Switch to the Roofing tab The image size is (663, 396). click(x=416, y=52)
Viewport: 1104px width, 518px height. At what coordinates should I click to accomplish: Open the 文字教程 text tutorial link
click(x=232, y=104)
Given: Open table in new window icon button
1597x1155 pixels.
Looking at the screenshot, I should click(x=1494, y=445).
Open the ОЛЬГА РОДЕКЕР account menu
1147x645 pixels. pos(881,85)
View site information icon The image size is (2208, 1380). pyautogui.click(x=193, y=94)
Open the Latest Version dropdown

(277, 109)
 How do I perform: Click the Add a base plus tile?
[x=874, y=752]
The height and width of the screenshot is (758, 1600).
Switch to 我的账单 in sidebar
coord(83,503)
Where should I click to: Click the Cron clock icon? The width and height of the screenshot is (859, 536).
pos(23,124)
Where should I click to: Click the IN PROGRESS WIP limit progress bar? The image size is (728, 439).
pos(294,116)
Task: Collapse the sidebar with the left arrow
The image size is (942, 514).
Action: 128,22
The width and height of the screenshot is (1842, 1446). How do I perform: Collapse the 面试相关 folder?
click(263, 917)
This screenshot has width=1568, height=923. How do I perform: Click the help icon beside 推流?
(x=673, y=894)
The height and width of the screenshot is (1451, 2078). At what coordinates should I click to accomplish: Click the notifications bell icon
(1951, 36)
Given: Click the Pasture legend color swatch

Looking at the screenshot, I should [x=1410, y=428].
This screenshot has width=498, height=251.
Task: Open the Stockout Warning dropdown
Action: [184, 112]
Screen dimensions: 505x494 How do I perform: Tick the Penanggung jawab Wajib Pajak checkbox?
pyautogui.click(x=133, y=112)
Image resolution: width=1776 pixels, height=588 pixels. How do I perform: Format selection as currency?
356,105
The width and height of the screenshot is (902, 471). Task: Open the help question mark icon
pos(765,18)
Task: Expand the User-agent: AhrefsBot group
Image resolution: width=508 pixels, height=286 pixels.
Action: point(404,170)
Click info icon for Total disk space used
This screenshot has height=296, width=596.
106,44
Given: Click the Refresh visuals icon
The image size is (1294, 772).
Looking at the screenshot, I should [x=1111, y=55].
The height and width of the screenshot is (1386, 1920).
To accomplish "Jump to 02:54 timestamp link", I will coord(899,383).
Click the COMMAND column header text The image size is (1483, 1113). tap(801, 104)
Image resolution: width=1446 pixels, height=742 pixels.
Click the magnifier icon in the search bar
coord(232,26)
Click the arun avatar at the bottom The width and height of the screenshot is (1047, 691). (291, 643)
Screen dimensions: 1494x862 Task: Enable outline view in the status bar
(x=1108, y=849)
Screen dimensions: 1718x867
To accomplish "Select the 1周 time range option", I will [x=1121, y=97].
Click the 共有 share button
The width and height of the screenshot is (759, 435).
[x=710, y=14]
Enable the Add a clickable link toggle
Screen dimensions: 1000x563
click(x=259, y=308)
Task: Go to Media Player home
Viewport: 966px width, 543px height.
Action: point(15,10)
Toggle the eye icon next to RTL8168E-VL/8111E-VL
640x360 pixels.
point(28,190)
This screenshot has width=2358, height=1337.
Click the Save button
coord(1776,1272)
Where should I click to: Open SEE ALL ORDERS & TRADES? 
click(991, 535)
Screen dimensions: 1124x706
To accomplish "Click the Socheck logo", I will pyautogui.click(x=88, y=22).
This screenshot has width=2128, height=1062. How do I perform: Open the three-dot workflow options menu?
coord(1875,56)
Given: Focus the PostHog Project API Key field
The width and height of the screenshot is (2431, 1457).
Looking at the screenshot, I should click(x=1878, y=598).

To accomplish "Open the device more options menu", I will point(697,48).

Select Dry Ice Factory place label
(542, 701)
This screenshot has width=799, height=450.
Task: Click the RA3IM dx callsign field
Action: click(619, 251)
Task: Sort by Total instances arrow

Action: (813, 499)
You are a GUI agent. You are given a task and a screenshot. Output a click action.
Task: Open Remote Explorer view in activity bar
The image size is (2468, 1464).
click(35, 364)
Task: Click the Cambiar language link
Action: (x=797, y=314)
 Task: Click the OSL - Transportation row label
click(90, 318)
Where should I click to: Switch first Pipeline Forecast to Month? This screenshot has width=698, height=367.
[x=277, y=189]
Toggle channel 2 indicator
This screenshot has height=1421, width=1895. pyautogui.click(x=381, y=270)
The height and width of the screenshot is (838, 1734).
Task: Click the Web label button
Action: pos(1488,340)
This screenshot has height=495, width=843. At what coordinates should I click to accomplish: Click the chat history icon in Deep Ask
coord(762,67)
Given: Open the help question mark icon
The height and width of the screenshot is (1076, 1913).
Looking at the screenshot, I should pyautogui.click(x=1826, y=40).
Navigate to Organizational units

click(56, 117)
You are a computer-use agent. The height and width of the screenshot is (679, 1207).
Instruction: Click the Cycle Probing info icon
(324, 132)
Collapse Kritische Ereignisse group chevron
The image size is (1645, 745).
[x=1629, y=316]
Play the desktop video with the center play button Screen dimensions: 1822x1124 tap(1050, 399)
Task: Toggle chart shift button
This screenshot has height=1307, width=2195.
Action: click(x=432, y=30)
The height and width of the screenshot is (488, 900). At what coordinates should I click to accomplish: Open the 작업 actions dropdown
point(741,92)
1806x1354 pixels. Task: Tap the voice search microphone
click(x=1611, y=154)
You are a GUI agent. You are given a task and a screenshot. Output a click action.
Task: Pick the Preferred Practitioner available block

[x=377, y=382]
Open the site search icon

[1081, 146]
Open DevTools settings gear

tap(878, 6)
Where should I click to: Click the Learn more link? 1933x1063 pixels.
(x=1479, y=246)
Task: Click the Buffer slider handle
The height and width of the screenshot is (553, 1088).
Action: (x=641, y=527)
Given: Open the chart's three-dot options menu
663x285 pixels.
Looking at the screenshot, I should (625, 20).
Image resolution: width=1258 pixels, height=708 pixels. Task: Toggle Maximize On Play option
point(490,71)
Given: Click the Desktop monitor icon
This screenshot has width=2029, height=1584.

....

* Work required *
All that is needed is the exact run of lines above from the line containing "Task: Click the Buffer slider handle" through the line containing "Given: Click the Desktop monitor icon", both of them included.

* Task answer *
Task: Click the Buffer slider handle
The height and width of the screenshot is (553, 1088).
Action: (x=641, y=527)
Given: Open the chart's three-dot options menu
663x285 pixels.
Looking at the screenshot, I should (625, 20).
Image resolution: width=1258 pixels, height=708 pixels. Task: Toggle Maximize On Play option
point(490,71)
Given: Click the Desktop monitor icon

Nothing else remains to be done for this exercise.